(Recorded information)

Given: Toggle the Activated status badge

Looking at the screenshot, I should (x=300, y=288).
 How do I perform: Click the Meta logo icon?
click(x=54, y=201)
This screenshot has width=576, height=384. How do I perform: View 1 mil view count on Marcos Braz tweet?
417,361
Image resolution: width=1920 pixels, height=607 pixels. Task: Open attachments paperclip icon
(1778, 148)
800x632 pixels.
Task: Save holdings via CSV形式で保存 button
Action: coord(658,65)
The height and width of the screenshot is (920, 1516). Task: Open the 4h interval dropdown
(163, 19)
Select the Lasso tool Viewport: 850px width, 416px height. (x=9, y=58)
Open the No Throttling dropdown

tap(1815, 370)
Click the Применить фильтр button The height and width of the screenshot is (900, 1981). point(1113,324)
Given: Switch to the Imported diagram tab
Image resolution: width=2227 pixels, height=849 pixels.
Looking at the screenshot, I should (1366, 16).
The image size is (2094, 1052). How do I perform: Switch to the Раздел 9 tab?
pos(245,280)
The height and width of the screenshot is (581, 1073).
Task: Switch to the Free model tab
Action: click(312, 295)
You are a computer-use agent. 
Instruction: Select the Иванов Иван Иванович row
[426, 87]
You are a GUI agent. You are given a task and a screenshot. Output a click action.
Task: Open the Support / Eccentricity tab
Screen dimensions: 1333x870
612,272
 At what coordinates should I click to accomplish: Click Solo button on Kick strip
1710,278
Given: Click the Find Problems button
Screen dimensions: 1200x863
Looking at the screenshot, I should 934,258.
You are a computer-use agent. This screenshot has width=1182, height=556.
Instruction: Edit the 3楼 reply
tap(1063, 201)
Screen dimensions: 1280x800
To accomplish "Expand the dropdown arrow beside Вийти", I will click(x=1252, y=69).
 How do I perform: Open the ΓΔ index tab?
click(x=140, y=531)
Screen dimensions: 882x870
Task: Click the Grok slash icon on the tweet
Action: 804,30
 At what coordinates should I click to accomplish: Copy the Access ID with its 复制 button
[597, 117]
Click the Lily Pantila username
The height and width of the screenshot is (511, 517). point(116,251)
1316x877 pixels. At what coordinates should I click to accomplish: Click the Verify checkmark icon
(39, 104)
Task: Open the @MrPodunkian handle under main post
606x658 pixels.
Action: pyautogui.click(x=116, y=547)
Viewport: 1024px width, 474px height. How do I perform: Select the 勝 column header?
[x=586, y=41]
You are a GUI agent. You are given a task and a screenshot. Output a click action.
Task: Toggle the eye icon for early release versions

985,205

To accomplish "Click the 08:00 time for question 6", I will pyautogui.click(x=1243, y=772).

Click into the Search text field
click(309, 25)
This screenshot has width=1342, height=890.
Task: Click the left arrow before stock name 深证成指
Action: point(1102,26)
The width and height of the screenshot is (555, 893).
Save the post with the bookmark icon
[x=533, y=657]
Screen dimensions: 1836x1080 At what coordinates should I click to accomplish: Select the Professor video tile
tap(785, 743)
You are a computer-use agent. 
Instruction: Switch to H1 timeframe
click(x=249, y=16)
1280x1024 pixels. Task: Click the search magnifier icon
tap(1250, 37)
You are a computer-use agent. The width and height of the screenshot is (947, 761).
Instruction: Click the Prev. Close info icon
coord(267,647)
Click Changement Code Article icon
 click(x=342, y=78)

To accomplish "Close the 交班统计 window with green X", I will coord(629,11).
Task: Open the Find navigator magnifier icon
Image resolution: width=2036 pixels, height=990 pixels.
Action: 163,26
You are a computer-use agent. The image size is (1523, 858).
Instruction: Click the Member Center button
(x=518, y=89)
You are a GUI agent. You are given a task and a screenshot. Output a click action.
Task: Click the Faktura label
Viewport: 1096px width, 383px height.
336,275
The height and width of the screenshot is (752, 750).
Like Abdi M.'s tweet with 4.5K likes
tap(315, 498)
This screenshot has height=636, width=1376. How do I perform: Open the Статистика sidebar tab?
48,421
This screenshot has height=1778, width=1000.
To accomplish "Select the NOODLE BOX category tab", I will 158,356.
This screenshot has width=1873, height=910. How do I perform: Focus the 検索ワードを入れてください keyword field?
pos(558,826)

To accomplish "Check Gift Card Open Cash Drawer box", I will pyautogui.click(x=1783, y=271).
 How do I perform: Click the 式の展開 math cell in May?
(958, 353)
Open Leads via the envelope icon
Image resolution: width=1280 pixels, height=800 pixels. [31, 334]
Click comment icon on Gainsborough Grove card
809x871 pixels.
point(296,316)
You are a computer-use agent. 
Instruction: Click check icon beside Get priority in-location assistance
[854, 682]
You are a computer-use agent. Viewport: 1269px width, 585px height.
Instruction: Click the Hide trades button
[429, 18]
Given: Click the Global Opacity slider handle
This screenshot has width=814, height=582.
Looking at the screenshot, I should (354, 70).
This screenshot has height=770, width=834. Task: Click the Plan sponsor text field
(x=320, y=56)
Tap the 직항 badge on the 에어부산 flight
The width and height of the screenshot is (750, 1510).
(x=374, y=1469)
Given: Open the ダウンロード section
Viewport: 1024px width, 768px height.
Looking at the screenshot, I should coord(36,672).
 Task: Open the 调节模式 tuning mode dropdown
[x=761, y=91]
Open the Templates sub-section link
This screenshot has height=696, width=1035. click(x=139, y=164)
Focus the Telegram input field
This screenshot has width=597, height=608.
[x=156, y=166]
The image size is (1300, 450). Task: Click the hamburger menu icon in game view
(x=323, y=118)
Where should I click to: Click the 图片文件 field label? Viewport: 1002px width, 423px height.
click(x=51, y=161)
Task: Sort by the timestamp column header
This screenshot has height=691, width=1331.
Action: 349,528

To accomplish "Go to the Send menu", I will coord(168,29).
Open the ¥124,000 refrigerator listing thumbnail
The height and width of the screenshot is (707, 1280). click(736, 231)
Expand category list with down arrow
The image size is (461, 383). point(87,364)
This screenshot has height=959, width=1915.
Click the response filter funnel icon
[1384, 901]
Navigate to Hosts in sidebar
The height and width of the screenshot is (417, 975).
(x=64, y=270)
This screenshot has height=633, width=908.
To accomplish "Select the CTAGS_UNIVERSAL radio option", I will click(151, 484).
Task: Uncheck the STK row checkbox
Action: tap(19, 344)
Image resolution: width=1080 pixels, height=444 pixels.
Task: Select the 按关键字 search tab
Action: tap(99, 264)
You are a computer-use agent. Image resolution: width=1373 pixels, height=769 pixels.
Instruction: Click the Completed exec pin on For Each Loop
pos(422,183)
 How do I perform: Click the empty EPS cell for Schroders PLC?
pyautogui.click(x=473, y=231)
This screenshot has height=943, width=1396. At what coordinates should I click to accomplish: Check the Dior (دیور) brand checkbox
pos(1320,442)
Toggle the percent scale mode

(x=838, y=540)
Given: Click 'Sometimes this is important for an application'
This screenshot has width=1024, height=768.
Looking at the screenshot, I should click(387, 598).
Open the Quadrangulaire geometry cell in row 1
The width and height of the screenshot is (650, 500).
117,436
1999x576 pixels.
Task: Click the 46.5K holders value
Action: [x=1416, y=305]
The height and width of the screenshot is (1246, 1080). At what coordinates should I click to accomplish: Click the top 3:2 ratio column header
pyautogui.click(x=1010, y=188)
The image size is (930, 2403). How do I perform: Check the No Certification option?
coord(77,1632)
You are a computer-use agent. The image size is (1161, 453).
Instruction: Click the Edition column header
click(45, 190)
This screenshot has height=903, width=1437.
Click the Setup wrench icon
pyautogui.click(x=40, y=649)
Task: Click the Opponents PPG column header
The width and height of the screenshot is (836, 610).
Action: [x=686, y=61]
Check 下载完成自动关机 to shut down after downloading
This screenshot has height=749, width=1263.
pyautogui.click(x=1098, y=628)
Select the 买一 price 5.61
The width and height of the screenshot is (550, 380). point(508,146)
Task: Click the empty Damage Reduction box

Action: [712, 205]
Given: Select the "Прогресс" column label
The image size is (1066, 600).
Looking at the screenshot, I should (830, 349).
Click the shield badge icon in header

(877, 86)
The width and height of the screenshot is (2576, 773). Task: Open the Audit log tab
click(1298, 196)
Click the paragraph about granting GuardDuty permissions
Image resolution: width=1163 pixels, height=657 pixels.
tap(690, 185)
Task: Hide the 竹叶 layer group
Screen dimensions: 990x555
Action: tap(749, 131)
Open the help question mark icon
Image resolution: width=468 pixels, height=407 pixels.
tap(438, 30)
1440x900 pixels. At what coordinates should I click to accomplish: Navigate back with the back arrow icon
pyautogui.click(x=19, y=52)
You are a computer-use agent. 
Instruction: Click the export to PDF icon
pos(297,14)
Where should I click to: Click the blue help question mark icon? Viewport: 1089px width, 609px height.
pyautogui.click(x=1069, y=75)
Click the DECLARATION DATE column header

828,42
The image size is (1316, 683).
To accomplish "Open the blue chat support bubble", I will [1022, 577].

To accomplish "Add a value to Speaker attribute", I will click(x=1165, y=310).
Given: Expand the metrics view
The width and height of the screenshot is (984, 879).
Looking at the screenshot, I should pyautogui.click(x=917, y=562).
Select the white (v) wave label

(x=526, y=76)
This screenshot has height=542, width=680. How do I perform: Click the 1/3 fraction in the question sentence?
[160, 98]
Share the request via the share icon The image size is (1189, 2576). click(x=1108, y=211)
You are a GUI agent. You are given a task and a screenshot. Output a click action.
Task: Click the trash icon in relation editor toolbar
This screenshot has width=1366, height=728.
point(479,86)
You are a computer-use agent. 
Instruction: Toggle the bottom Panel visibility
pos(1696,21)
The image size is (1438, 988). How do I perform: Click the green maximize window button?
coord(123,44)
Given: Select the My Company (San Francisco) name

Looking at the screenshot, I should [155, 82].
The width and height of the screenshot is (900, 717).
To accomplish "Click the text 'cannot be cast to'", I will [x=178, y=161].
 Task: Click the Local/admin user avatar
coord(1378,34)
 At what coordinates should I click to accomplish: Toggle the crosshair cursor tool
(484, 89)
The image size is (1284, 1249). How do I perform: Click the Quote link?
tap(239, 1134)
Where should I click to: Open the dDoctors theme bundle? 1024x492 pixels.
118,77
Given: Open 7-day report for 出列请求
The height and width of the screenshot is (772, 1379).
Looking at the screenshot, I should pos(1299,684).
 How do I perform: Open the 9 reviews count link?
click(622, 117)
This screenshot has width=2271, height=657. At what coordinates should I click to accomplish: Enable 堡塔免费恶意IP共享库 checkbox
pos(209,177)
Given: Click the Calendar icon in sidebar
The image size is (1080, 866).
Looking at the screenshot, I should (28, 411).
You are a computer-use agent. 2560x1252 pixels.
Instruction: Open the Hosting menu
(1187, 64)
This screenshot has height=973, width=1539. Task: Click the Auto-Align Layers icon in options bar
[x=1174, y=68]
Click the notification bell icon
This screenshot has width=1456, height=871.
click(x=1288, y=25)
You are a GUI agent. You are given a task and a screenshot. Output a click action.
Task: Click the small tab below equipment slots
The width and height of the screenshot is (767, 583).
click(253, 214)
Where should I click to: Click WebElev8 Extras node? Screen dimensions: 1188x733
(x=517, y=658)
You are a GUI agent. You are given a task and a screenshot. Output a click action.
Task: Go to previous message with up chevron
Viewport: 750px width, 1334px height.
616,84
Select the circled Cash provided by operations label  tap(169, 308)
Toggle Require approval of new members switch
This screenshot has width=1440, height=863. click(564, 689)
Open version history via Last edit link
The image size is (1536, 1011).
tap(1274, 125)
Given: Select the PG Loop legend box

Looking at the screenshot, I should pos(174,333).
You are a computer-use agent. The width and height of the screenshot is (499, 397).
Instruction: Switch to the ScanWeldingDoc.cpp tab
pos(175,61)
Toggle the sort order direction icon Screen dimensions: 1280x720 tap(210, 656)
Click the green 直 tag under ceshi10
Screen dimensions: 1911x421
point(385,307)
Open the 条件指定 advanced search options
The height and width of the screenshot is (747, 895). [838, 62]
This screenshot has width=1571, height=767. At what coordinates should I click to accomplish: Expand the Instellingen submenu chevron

(End Recorded information)

What you need to do:
The response should hold exactly the lines starting at the line with "Given: Open the ダウンロード section" and ending at the line with "This screenshot has height=633, width=908.", and no other line of the material above.

Answer box:
Given: Open the ダウンロード section
Viewport: 1024px width, 768px height.
Looking at the screenshot, I should coord(36,672).
 Task: Open the 调节模式 tuning mode dropdown
[x=761, y=91]
Open the Templates sub-section link
This screenshot has height=696, width=1035. click(x=139, y=164)
Focus the Telegram input field
This screenshot has width=597, height=608.
[x=156, y=166]
The image size is (1300, 450). Task: Click the hamburger menu icon in game view
(x=323, y=118)
Where should I click to: Click the 图片文件 field label? Viewport: 1002px width, 423px height.
click(x=51, y=161)
Task: Sort by the timestamp column header
This screenshot has height=691, width=1331.
Action: 349,528

To accomplish "Go to the Send menu", I will coord(168,29).
Open the ¥124,000 refrigerator listing thumbnail
The height and width of the screenshot is (707, 1280). click(736, 231)
Expand category list with down arrow
The image size is (461, 383). point(87,364)
This screenshot has height=959, width=1915.
Click the response filter funnel icon
[1384, 901]
Navigate to Hosts in sidebar
The height and width of the screenshot is (417, 975).
(x=64, y=270)
This screenshot has height=633, width=908.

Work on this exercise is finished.